At a gathering recently with some other newcomers to the embassy community, I introduced myself to everyone there, including a younger mother who had young children in tow. She was the only one who had come with children, and having been there and done that myself in tours of yesteryear, I wanted to honor what she might be carrying, besides the sleeping baby in her arms. Our conversation opened with the usual formulaic - Where have you served? When did you get here? How long will you be here? She said they arrived in the spring, and I told her that we were about to cross the one-month mark. Then I asked her that horrific but still near-mandatory question: “How are you settling in? How are you finding it here?”

She answered quite authentically, admitted that they were doing ok, still figuring things out and starting to find places of belonging for their family. I was glad to hear it, and then deliberately stepped out of usual formulaic, without any expectation that she had to follow me there: “Hey, each person has their way of navigating these changes, but I want you to know that, at five months in to a new posting, I think you’re still in the slog phase. What makes it worse is that you think you should be over it by now, shouldn’t have that sense of bewilderment, but I’ve found that it often takes up to six months for the bewilderment to ease up a bit, and it takes almost a year before you feel even remotely ‘settled.’ You aren’t doing it wrong. It’s almost impossible to speed that up.”

Immediately her eyes filled with tears of recognition. “Thank you for saying that. That really helps.” Her tears didn’t drop; I wasn’t pumping her emotionally to fill some inner ache in me. I was just sharing what I have found to be true, and with her tears, she agreed. It helped me to say it out loud for myself too, because inasmuch as I have taken this path many times, it doesn’t feel any easier to run it again and still feel bewildered. I have to remind myself that I cannot speed up the processes of the human heart - mine or anyone else’s.

We all hold griefs, but our culture has few if any real liturgies or disciplines for how to hold them, and much less a sense of shared, sustained, patient practices for grief at all. We are prone to rushing or altogether ignoring the time, attention, and even physical energy that our hearts, minds, and bodies require to find our footing again in a new season.
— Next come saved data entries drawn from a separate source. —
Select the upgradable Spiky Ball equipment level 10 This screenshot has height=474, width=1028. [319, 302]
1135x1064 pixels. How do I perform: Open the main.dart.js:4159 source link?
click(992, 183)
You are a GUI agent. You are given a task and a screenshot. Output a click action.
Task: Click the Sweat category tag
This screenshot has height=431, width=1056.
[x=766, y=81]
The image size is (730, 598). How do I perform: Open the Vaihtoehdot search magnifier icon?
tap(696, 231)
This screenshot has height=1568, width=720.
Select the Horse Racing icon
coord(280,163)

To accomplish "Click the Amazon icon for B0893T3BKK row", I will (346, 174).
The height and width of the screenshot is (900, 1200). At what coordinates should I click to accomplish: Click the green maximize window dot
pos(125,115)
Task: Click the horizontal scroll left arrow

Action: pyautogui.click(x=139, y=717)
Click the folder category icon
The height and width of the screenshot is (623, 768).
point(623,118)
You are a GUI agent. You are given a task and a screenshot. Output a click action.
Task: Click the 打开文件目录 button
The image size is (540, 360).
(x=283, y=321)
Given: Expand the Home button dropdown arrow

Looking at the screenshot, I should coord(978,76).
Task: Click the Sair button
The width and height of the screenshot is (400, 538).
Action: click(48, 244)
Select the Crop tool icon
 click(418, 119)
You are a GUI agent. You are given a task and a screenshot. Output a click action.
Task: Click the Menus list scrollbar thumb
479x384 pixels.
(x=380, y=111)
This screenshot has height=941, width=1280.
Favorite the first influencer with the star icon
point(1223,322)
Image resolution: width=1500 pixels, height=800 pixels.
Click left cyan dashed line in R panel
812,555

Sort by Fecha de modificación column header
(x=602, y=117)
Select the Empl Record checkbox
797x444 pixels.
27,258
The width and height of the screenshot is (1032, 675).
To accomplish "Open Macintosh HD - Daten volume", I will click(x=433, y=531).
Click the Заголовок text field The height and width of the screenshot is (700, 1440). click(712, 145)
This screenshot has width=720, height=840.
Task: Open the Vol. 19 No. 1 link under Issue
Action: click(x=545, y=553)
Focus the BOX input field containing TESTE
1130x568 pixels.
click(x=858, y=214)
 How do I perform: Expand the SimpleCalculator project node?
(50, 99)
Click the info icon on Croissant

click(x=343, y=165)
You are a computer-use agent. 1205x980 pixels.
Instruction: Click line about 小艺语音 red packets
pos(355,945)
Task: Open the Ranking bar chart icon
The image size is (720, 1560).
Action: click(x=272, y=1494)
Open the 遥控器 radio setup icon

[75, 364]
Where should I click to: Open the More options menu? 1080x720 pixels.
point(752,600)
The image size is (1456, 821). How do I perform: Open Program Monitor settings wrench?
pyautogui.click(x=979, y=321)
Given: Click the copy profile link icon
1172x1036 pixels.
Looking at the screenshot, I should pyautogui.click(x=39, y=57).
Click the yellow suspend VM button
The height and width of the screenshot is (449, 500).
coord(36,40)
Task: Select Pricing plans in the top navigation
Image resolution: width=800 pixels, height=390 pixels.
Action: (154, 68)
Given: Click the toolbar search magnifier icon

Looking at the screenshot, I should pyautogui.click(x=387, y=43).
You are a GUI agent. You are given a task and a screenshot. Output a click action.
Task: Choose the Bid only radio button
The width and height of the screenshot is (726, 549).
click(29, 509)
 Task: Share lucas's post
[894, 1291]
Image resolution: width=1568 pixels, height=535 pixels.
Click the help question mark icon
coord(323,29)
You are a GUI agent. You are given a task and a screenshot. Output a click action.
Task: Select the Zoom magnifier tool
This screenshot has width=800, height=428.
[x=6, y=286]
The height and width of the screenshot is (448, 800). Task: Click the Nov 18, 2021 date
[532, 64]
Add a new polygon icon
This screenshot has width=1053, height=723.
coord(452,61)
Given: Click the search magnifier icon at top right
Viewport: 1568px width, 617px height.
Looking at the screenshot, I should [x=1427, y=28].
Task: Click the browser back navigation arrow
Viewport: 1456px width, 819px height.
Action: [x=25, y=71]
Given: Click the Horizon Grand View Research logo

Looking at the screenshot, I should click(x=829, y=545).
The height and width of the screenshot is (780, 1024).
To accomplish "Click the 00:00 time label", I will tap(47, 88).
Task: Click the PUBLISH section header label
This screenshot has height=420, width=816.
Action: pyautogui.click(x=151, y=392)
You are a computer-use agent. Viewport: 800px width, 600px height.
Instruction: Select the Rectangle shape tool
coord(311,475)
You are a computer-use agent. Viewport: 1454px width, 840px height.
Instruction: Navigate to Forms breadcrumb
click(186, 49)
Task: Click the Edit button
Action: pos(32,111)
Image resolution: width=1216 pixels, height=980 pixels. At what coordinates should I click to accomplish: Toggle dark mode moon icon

New seasons are born with any kind of major change, and while ends always hold new beginnings, new beginnings also represent real endings. These invariably involve us in the labor of grief. Grief is not only not something to be ashamed of, or endured by studiously ignoring it, but acknowledged and patiently known, as awkward and hard as that might feel. It’s new terrain that necessitates taking baby steps. We are gentle with babies as they find their footing, and we have to practice being gentle with ourselves as we find ours. I’m practicing all of this in my baby stepping. It takes time to gain acquaintance with our griefs, and even to practice enjoying our joys that we discover along the way. The foot-finding isn’t linear, and it usually takes far longer than we’d like to acknowledge. (I’ll say more about this again soon, because I have learned a lot about this from wise friends.)